» 练习题目
(1) 在讲Android系统属性的文段中,作者调试后查明,重新设置语言或情景模式后再开机不起作用,原因是什么?
(2) 讲Android系统属性的文段指出,init.c的for循环会依次执行若干与property相关的初始化动作。请按顺序列出这些动作的名称。
(3) 请从讲Android系统属性的文段最后一行之后接着往下写。

» 给定文段

________

Android 系统属性 Property
最近调试zygote进程的镜像恢复,发现重新设置系统语言或情景模式后,再开机不起作用。经调试发现是用get_property的到的值与实际文件中的值不符。
只能分析下property的过程。
在Android开机后的init.c的主要工作:
queue_builtin_action(property_init_action, "property_init");
queue_builtin_action(set_init_properties_action, "set_init_properties");
queue_builtin_action(property_service_init_action, "property_service_init");
queue_builtin_action(queue_property_triggers_action, "queue_propety_triggers");
上面是几个跟property相关的初始化动作加入队列中,
接着在init.c里for循环里有下面的代码
int property_set_fd_init = 0;
。。。
for(;;) {
execute_one_command();
。。。
if (!property_set_fd_init && get_property_set_fd() > 0) {
ufds[fd_count].fd = get_property_set_fd();
ufds[fd_count].events = POLLIN;
ufds[fd_count].revents = 0;
fd_count++;
property_set_fd_init = 1;
}
。。。
for (i = 0; i < fd_count; i++) {
if (ufds[i].revents == POLLIN) {
if (ufds[i].fd == get_property_set_fd())
handle_property_set_fd();
else 。。。。
}
}
}
在这个for循环里会用execute_one_command();去执行队列中的代码,可以看到会去执行上面已经提到的这几个。
queue_builtin_action(property_init_action, "property_init");
queue_builtin_action(set_init_properties_action, "set_init_properties");
queue_builtin_action(property_service_init_action, "property_service_init");
queue_builtin_action(queue_property_triggers_action, "queue_propety_triggers");
其实是依次执行
property_init_action
set_init_properties_action
property_service_init_action
queue_property_triggers_action
并且当get_property_set_fd条件满足(property_service_init_action被执行)后,会去处理handle_property_set_fd(),也就是init最后充当ufds[]里那几个句柄的server
现在来逐步分析
A. property_init_action
里面调的是property_service.c里的
property_init
init_property_area
load_properties_from_file(“/default.prop”);
其中init_property_area是初始化一块内存,
load _properties_from_file则读取一些默认的属性
init_property_area初始化一块内存进行共享,而load_properties_from_file则读取一些默认的属性。
init_property_area里
static int init_property_area(void)
{
prop_area *pa;
if(pa_info_array)

________

» 参考资料

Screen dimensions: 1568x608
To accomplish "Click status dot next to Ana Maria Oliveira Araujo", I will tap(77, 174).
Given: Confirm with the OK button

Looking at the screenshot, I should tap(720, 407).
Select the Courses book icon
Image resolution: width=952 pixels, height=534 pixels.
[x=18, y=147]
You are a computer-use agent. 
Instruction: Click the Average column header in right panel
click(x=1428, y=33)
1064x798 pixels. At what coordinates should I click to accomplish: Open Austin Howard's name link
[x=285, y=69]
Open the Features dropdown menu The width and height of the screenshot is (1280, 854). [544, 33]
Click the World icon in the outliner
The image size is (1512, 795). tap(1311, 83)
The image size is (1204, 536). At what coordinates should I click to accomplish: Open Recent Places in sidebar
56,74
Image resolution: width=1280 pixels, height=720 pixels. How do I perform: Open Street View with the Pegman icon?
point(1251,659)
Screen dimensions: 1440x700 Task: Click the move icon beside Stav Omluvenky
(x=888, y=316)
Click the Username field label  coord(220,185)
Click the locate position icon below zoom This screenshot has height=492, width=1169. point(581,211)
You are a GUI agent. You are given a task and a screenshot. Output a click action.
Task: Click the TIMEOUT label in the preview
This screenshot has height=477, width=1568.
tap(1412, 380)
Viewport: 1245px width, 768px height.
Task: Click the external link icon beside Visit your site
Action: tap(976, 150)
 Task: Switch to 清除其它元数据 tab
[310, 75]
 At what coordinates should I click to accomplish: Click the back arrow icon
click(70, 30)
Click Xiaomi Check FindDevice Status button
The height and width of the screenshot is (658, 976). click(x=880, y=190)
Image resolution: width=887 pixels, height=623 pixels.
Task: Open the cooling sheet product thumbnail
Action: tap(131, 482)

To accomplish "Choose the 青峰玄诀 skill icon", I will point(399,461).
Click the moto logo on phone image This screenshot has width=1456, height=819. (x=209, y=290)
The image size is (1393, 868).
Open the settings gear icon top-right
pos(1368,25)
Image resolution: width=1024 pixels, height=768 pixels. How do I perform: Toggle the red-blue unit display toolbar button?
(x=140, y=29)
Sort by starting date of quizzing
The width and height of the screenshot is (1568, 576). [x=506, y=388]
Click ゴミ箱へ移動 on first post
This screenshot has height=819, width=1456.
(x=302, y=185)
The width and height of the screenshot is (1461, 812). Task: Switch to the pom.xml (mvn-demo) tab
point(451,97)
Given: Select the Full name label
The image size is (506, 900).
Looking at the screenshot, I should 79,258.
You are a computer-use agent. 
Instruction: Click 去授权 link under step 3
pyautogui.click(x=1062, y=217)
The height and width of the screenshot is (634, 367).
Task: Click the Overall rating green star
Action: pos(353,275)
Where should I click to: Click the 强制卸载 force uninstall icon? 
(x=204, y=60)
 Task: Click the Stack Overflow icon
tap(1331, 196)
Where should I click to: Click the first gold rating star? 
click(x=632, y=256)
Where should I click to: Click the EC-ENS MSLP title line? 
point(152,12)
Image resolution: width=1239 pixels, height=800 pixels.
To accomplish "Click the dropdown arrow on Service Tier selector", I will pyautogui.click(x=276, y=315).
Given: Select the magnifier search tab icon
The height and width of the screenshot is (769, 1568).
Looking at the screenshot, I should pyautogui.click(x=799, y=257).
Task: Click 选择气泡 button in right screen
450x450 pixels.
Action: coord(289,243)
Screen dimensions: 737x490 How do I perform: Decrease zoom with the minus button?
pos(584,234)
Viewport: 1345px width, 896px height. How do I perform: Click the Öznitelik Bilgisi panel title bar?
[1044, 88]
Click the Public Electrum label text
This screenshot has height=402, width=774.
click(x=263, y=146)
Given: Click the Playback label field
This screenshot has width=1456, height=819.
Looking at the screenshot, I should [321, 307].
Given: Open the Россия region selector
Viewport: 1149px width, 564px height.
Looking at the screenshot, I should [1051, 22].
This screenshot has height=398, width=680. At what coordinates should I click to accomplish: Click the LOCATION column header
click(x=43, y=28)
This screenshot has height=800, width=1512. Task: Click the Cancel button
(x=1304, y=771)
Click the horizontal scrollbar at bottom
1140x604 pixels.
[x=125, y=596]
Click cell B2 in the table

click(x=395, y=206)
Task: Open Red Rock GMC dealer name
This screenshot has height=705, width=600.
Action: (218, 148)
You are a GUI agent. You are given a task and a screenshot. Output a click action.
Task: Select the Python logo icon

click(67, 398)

________

» 最终答案
(1) 用get_property得到的值与实际文件中的值不符。

(2) property_init_action、set_init_properties_action、property_service_init_action、queue_property_triggers_action

(3)
return -1;
if(init_workspace(&pa_workspace, PA_SIZE))//PA_SIZE = 32168
return -1;
fcntl(pa_workspace.fd, F_SETFD, FD_CLOEXEC);
pa_info_array = (void*) (((char*) pa_workspace.data) + PA_INFO_START);//PA_INFO_START = 1024
pa = pa_workspace.data;
memset(pa, 0, PA_SIZE);
pa->magic = PROP_AREA_MAGIC;
pa->version = PROP_AREA_VERSION;
/* plug into the lib property services */
__system_property_area__ = pa;
property_area_inited = 1;
return 0;
}
可以看到init_workspace()后,将__system_property_area__作为prop_area,以后属性就从内存中读取了。出错的关键肯定是init_workspace里做了文件映射到内存的动作,导致镜像恢复后内存和文件中的内容不符合
static int init_workspace(workspace *w, size_t size)
{
void *data;
int fd;
/* dev is a tmpfs that we can use to carve a shared workspace
* out of, so let's do that...
*/
fd = open("/dev/__properties__", O_RDWR | O_CREAT, 0600);
if (fd < 0)
return -1;
if (ftruncate(fd, size) < 0)
goto out;
data = mmap(NULL, size, PROT_READ | PROT_WRITE, MAP_SHARED, fd, 0);
if(data == MAP_FAILED)
goto out;
close(fd);
fd = open("/dev/__properties__", O_RDONLY);
if (fd < 0)
return -1;
unlink("/dev/__properties__");
w->data = data;
w->size = size;
w->fd = fd;
return 0;
out:
close(fd);
return -1;
}
果然init_workspace里有mmap的动作,但是这个是init进程的,怎么传递给zygote进程的呢?带会儿再注意下。
unlink("/dev/__properties__")会删除文件。如果该文件名为最后连接点,但有其他进程打开了此文件,则在所有关于此文件的描述符皆关闭后才会删除。如果参数/dev/__properties__为一符号连接,则此连接会被删除,在本函数中返回0的时候不会被删除
init_property_area()完成之后,就会调用load_properties_from_file(PROP_PATH_RAMDISK_DEFAULT);//"/default.prop"装载默认的属性值
static void load_properties_from_file(const char *fn)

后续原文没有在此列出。